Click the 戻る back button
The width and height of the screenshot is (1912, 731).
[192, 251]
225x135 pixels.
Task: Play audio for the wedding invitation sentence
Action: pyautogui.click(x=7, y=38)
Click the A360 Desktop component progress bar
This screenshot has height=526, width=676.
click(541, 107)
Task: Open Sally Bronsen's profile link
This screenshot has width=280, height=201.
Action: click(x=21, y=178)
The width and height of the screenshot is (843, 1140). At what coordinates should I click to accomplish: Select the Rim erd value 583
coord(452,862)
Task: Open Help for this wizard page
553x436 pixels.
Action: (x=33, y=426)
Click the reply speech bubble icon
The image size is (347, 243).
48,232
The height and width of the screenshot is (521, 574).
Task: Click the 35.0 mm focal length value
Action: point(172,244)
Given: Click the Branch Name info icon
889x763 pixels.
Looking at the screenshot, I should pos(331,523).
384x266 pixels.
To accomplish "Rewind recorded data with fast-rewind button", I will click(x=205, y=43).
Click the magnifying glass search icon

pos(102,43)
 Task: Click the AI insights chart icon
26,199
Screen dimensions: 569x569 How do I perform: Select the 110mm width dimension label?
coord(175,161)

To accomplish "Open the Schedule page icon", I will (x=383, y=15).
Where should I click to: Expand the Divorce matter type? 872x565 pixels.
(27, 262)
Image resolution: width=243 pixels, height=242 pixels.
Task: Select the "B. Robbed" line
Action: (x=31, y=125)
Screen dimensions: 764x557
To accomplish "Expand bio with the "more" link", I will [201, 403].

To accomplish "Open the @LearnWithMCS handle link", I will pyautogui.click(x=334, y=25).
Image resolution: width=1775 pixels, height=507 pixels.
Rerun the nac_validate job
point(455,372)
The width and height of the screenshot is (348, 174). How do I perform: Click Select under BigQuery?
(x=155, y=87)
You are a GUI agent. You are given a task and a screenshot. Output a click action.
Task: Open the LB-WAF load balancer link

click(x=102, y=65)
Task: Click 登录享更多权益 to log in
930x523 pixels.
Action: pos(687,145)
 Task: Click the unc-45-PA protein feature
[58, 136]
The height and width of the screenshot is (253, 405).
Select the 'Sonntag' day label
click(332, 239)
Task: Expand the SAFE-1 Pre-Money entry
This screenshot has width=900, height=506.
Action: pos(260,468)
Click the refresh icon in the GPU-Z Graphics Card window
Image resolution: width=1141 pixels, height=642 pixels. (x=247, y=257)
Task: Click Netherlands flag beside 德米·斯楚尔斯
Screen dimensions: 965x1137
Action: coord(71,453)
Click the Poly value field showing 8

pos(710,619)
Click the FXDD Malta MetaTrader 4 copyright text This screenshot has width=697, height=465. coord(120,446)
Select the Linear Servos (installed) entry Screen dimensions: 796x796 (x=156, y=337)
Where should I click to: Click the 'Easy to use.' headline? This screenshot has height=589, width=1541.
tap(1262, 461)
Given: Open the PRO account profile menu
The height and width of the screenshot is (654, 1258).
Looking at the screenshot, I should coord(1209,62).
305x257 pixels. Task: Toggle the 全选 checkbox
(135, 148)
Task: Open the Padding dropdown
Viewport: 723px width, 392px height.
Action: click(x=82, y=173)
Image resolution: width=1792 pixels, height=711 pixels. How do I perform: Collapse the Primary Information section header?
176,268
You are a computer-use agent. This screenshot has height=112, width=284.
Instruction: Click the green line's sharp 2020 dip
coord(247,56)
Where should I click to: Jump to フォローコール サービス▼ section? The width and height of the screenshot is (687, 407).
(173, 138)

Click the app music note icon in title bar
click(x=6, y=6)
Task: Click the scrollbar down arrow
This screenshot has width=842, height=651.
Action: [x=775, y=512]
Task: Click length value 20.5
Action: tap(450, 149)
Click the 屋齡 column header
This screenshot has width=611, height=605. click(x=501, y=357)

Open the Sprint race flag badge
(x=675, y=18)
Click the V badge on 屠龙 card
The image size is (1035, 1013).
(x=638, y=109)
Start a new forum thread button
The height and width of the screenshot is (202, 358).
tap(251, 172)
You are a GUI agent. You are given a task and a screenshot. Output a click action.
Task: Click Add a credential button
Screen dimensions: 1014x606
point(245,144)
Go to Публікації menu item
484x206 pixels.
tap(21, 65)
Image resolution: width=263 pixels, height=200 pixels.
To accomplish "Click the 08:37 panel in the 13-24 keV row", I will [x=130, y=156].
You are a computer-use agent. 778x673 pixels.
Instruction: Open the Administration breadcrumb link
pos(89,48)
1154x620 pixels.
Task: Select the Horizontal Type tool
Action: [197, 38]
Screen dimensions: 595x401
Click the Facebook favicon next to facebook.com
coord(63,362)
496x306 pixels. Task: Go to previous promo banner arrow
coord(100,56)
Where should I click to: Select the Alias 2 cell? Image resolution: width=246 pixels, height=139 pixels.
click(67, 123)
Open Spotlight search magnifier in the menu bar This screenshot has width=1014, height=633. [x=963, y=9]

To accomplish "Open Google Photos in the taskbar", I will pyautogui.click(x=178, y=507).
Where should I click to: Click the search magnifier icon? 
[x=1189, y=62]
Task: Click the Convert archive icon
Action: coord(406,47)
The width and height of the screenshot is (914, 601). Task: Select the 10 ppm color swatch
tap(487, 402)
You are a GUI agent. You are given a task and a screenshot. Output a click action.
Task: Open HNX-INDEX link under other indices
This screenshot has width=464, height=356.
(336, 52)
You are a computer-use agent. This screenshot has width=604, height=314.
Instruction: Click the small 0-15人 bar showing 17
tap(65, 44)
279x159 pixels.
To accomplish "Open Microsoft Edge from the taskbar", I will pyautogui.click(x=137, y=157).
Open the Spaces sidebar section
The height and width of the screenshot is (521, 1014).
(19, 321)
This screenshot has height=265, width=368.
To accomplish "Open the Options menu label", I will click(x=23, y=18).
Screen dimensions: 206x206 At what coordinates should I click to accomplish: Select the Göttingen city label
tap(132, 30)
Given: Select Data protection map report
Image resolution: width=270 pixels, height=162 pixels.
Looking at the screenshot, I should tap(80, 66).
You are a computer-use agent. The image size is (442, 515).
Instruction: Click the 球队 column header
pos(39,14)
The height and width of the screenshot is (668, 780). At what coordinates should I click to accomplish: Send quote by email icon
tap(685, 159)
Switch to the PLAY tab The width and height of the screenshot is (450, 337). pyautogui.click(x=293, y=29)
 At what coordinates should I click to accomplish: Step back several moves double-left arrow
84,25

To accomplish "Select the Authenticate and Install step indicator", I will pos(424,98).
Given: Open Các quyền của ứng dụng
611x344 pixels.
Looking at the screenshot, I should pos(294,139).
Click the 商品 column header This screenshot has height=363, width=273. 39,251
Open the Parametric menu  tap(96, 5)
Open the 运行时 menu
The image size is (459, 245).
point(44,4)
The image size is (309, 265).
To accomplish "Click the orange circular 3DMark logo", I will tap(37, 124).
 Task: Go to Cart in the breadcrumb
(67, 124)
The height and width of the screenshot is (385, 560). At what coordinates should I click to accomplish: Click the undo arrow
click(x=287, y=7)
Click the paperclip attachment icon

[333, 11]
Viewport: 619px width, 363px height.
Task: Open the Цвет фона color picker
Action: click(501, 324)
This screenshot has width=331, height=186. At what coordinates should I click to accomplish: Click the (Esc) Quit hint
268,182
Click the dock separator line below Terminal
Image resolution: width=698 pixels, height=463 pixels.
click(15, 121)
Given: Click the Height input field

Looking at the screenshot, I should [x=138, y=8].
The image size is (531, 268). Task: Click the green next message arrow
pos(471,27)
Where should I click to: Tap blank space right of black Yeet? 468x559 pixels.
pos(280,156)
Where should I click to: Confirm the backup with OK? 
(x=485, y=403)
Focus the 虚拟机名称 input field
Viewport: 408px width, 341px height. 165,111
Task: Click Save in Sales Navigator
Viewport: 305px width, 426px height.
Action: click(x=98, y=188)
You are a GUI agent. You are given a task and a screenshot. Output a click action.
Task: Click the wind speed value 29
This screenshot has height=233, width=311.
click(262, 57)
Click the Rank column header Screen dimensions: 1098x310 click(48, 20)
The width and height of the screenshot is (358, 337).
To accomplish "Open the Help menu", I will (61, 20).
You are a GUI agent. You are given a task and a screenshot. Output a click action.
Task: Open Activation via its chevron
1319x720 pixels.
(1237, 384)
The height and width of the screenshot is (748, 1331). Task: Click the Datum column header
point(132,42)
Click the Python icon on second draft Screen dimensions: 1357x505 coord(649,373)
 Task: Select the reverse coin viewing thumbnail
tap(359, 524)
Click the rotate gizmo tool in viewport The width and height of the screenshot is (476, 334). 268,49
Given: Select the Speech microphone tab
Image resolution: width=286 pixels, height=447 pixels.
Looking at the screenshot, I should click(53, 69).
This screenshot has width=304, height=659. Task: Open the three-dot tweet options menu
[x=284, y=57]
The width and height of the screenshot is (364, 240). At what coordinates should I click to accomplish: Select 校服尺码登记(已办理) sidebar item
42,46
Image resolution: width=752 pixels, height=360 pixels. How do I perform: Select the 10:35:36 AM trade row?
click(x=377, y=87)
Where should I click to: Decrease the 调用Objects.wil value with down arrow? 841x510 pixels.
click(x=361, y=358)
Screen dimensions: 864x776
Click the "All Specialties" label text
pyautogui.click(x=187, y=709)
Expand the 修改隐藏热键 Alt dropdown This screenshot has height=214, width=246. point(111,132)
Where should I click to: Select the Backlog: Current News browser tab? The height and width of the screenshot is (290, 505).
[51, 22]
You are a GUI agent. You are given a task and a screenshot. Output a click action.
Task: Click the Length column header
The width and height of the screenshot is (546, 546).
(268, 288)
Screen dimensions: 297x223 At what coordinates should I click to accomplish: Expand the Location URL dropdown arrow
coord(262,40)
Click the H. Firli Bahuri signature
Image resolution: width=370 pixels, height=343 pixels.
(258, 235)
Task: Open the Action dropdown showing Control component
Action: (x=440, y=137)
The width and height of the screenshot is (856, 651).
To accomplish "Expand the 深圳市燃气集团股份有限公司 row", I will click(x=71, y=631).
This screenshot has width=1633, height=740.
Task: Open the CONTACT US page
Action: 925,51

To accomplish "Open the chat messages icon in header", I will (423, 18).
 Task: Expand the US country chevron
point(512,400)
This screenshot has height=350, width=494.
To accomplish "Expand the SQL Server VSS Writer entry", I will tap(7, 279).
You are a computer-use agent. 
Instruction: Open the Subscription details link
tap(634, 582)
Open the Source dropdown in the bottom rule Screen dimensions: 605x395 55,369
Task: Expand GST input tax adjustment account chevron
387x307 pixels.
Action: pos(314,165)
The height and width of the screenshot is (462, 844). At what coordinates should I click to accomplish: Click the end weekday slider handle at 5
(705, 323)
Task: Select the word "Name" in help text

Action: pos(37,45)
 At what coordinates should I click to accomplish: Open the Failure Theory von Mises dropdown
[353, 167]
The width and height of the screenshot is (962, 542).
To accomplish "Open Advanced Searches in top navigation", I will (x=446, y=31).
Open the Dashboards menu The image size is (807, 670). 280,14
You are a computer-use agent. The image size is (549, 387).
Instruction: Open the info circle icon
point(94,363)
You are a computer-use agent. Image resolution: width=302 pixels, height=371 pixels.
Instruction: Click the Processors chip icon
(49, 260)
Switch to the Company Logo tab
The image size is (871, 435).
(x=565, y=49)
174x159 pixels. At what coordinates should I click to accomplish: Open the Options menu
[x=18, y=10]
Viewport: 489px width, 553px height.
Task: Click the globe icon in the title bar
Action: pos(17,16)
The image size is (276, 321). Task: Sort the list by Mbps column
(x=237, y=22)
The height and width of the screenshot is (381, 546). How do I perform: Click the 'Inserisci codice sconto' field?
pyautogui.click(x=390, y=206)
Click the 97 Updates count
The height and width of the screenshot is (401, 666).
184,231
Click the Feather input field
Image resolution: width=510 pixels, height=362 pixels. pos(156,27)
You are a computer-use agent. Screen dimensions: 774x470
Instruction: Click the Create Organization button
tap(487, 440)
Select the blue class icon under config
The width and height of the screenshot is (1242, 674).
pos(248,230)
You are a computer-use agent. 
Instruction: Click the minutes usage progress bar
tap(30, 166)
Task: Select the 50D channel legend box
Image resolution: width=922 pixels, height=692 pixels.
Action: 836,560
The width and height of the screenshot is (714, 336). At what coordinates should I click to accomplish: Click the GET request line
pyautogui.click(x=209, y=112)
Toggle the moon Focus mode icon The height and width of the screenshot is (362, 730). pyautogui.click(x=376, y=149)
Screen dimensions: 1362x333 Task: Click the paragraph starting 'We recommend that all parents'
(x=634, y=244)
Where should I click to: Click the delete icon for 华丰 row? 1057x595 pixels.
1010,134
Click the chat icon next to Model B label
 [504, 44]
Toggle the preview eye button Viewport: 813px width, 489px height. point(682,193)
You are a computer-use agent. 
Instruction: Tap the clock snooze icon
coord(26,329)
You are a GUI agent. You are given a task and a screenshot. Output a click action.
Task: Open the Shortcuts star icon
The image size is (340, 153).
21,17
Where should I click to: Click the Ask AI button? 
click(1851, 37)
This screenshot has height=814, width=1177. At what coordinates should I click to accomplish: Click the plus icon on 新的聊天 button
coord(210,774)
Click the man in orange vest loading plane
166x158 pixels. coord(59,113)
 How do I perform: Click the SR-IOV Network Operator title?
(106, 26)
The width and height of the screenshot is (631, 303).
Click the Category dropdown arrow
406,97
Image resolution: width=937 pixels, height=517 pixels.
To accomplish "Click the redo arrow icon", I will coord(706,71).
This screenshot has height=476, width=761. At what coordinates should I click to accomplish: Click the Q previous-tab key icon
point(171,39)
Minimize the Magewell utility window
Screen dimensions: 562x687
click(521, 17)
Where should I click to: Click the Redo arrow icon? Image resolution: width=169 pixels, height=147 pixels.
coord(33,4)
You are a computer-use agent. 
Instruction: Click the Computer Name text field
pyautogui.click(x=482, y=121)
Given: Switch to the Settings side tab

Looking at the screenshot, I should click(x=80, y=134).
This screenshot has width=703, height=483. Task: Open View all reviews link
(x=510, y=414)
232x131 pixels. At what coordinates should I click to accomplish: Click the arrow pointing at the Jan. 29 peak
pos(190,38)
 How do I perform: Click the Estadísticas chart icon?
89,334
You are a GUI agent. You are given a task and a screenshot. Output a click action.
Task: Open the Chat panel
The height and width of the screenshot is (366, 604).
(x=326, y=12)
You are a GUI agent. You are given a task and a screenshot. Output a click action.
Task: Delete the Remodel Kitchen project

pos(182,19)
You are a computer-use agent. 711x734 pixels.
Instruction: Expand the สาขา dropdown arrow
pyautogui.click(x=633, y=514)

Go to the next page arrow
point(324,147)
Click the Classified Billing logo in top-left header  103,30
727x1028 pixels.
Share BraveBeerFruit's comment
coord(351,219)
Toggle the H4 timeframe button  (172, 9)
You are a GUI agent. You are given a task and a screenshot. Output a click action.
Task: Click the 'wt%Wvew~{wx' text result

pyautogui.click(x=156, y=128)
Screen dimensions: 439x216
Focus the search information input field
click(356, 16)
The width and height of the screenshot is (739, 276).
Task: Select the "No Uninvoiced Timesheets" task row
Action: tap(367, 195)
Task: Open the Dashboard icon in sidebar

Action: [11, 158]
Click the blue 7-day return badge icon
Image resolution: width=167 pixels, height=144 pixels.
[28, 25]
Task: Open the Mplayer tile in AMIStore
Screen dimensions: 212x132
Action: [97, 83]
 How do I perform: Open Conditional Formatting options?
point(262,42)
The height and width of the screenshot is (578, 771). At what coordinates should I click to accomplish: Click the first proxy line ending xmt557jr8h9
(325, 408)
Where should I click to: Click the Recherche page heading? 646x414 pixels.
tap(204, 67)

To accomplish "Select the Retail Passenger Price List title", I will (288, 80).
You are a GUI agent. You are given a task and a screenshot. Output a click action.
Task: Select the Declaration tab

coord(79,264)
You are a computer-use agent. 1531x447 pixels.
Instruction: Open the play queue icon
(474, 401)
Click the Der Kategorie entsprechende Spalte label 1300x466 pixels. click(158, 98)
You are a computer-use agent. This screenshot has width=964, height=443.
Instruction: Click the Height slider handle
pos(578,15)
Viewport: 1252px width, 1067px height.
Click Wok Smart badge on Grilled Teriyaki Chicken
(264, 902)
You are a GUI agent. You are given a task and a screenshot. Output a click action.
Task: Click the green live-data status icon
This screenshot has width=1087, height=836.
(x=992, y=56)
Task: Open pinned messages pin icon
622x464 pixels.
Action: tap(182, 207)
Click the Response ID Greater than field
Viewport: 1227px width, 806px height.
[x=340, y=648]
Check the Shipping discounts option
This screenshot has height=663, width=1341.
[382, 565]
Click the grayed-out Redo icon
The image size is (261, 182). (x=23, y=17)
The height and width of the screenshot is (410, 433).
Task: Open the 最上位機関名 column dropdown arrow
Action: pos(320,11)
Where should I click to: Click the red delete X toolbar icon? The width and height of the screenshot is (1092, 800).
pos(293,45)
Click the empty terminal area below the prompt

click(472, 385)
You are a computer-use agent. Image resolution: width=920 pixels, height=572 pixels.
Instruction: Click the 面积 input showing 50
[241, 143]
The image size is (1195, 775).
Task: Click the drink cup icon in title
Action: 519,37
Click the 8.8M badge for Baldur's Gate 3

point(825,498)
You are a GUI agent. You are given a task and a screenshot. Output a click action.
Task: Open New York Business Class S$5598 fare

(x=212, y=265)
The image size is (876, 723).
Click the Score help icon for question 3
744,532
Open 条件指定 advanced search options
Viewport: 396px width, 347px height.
——————
Prompt >> In the listing above, start at the line with "Task: Open the Mplayer tile in AMIStore", go on through the line with "You are a computer-use agent. Image resolution: width=920", and copy each of those lines exactly; leave out all the rest.

Answer to this task >>
Task: Open the Mplayer tile in AMIStore
Screen dimensions: 212x132
Action: [97, 83]
 How do I perform: Open Conditional Formatting options?
point(262,42)
The height and width of the screenshot is (578, 771). At what coordinates should I click to accomplish: Click the first proxy line ending xmt557jr8h9
(325, 408)
Where should I click to: Click the Recherche page heading? 646x414 pixels.
tap(204, 67)

To accomplish "Select the Retail Passenger Price List title", I will (288, 80).
You are a GUI agent. You are given a task and a screenshot. Output a click action.
Task: Select the Declaration tab

coord(79,264)
You are a computer-use agent. 1531x447 pixels.
Instruction: Open the play queue icon
(474, 401)
Click the Der Kategorie entsprechende Spalte label 1300x466 pixels. click(158, 98)
You are a computer-use agent. This screenshot has width=964, height=443.
Instruction: Click the Height slider handle
pos(578,15)
Viewport: 1252px width, 1067px height.
Click Wok Smart badge on Grilled Teriyaki Chicken
(264, 902)
You are a GUI agent. You are given a task and a screenshot. Output a click action.
Task: Click the green live-data status icon
This screenshot has width=1087, height=836.
(x=992, y=56)
Task: Open pinned messages pin icon
622x464 pixels.
Action: tap(182, 207)
Click the Response ID Greater than field
Viewport: 1227px width, 806px height.
[x=340, y=648]
Check the Shipping discounts option
This screenshot has height=663, width=1341.
[382, 565]
Click the grayed-out Redo icon
The image size is (261, 182). (x=23, y=17)
The height and width of the screenshot is (410, 433).
Task: Open the 最上位機関名 column dropdown arrow
Action: pos(320,11)
Where should I click to: Click the red delete X toolbar icon? The width and height of the screenshot is (1092, 800).
pos(293,45)
Click the empty terminal area below the prompt

click(472, 385)
You are a computer-use agent. Image resolution: width=920 pixels, height=572 pixels.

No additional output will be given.